(Items from a data source)

━━━━━━━━━━

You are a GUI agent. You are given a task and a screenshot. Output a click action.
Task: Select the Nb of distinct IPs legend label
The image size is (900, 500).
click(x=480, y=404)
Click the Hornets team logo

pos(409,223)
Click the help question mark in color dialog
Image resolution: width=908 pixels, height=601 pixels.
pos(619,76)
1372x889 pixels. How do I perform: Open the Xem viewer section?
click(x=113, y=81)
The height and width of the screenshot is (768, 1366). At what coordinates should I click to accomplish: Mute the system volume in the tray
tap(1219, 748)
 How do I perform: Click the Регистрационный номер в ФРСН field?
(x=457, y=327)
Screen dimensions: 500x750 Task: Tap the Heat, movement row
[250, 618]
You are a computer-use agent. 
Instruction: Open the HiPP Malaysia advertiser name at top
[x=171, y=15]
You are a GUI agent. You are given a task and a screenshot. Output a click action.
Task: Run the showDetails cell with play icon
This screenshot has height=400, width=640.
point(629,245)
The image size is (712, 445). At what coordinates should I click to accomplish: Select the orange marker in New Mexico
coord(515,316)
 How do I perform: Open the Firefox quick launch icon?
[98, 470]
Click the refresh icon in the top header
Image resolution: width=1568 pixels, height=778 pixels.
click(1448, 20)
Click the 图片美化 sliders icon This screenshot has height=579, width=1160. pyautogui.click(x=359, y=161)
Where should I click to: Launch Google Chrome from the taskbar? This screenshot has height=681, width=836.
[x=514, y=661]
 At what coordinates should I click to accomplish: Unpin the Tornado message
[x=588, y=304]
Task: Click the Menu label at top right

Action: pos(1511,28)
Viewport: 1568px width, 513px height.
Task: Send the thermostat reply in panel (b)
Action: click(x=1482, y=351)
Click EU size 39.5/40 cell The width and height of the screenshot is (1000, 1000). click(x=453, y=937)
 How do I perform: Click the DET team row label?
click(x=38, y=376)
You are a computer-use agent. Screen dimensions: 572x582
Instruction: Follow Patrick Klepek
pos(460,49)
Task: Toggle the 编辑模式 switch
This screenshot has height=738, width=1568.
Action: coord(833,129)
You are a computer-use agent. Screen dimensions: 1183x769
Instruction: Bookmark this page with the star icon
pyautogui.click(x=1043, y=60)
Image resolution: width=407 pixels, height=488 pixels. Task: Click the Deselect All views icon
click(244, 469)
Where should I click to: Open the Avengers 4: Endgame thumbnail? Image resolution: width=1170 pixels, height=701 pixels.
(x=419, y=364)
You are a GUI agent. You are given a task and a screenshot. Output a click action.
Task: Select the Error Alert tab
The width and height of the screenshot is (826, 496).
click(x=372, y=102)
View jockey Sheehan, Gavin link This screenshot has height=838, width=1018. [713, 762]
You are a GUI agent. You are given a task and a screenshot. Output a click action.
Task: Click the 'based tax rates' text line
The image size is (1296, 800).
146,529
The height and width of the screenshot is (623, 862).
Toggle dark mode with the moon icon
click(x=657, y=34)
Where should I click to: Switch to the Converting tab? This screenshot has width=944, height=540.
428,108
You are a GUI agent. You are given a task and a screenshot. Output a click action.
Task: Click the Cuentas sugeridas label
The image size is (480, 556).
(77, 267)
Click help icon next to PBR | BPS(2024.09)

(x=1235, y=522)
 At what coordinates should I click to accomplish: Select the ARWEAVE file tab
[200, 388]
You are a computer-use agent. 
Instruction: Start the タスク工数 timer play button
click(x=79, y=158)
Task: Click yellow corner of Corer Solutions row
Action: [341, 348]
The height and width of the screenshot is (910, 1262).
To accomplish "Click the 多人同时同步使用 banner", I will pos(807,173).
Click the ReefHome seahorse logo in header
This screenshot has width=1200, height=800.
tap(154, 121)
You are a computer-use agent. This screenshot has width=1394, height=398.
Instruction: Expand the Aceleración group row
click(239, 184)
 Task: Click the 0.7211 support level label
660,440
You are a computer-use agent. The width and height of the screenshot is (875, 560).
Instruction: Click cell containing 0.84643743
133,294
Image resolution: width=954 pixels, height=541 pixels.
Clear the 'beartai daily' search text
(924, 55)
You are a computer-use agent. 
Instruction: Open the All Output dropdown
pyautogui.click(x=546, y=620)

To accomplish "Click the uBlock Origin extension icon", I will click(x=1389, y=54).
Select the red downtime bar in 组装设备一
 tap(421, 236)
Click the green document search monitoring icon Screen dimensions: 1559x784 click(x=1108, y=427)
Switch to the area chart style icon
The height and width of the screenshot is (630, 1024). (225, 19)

━━━━━━━━━━

Output all of the data again, exactly.

You are a GUI agent. You are given a task and a screenshot. Output a click action.
Task: Select the Nb of distinct IPs legend label
The image size is (900, 500).
click(x=480, y=404)
Click the Hornets team logo

pos(409,223)
Click the help question mark in color dialog
Image resolution: width=908 pixels, height=601 pixels.
pos(619,76)
1372x889 pixels. How do I perform: Open the Xem viewer section?
click(x=113, y=81)
The height and width of the screenshot is (768, 1366). At what coordinates should I click to accomplish: Mute the system volume in the tray
tap(1219, 748)
 How do I perform: Click the Регистрационный номер в ФРСН field?
(x=457, y=327)
Screen dimensions: 500x750 Task: Tap the Heat, movement row
[250, 618]
You are a computer-use agent. 
Instruction: Open the HiPP Malaysia advertiser name at top
[x=171, y=15]
You are a GUI agent. You are given a task and a screenshot. Output a click action.
Task: Run the showDetails cell with play icon
This screenshot has height=400, width=640.
point(629,245)
The image size is (712, 445). At what coordinates should I click to accomplish: Select the orange marker in New Mexico
coord(515,316)
 How do I perform: Open the Firefox quick launch icon?
[98, 470]
Click the refresh icon in the top header
Image resolution: width=1568 pixels, height=778 pixels.
click(1448, 20)
Click the 图片美化 sliders icon This screenshot has height=579, width=1160. pyautogui.click(x=359, y=161)
Where should I click to: Launch Google Chrome from the taskbar? This screenshot has height=681, width=836.
[x=514, y=661]
 At what coordinates should I click to accomplish: Unpin the Tornado message
[x=588, y=304]
Task: Click the Menu label at top right

Action: pos(1511,28)
Viewport: 1568px width, 513px height.
Task: Send the thermostat reply in panel (b)
Action: click(x=1482, y=351)
Click EU size 39.5/40 cell The width and height of the screenshot is (1000, 1000). click(x=453, y=937)
 How do I perform: Click the DET team row label?
click(x=38, y=376)
You are a computer-use agent. Screen dimensions: 572x582
Instruction: Follow Patrick Klepek
pos(460,49)
Task: Toggle the 编辑模式 switch
This screenshot has height=738, width=1568.
Action: coord(833,129)
You are a computer-use agent. Screen dimensions: 1183x769
Instruction: Bookmark this page with the star icon
pyautogui.click(x=1043, y=60)
Image resolution: width=407 pixels, height=488 pixels. Task: Click the Deselect All views icon
click(244, 469)
Where should I click to: Open the Avengers 4: Endgame thumbnail? Image resolution: width=1170 pixels, height=701 pixels.
(x=419, y=364)
You are a GUI agent. You are given a task and a screenshot. Output a click action.
Task: Select the Error Alert tab
The width and height of the screenshot is (826, 496).
click(x=372, y=102)
View jockey Sheehan, Gavin link This screenshot has height=838, width=1018. [713, 762]
You are a GUI agent. You are given a task and a screenshot. Output a click action.
Task: Click the 'based tax rates' text line
The image size is (1296, 800).
146,529
The height and width of the screenshot is (623, 862).
Toggle dark mode with the moon icon
click(x=657, y=34)
Where should I click to: Switch to the Converting tab? This screenshot has width=944, height=540.
428,108
You are a GUI agent. You are given a task and a screenshot. Output a click action.
Task: Click the Cuentas sugeridas label
The image size is (480, 556).
(77, 267)
Click help icon next to PBR | BPS(2024.09)

(x=1235, y=522)
 At what coordinates should I click to accomplish: Select the ARWEAVE file tab
[200, 388]
You are a computer-use agent. 
Instruction: Start the タスク工数 timer play button
click(x=79, y=158)
Task: Click yellow corner of Corer Solutions row
Action: [341, 348]
The height and width of the screenshot is (910, 1262).
To accomplish "Click the 多人同时同步使用 banner", I will pos(807,173).
Click the ReefHome seahorse logo in header
This screenshot has width=1200, height=800.
tap(154, 121)
You are a computer-use agent. This screenshot has width=1394, height=398.
Instruction: Expand the Aceleración group row
click(239, 184)
 Task: Click the 0.7211 support level label
660,440
You are a computer-use agent. The width and height of the screenshot is (875, 560).
Instruction: Click cell containing 0.84643743
133,294
Image resolution: width=954 pixels, height=541 pixels.
Clear the 'beartai daily' search text
(924, 55)
You are a computer-use agent. 
Instruction: Open the All Output dropdown
pyautogui.click(x=546, y=620)

To accomplish "Click the uBlock Origin extension icon", I will click(x=1389, y=54).
Select the red downtime bar in 组装设备一
 tap(421, 236)
Click the green document search monitoring icon Screen dimensions: 1559x784 click(x=1108, y=427)
Switch to the area chart style icon
The height and width of the screenshot is (630, 1024). (225, 19)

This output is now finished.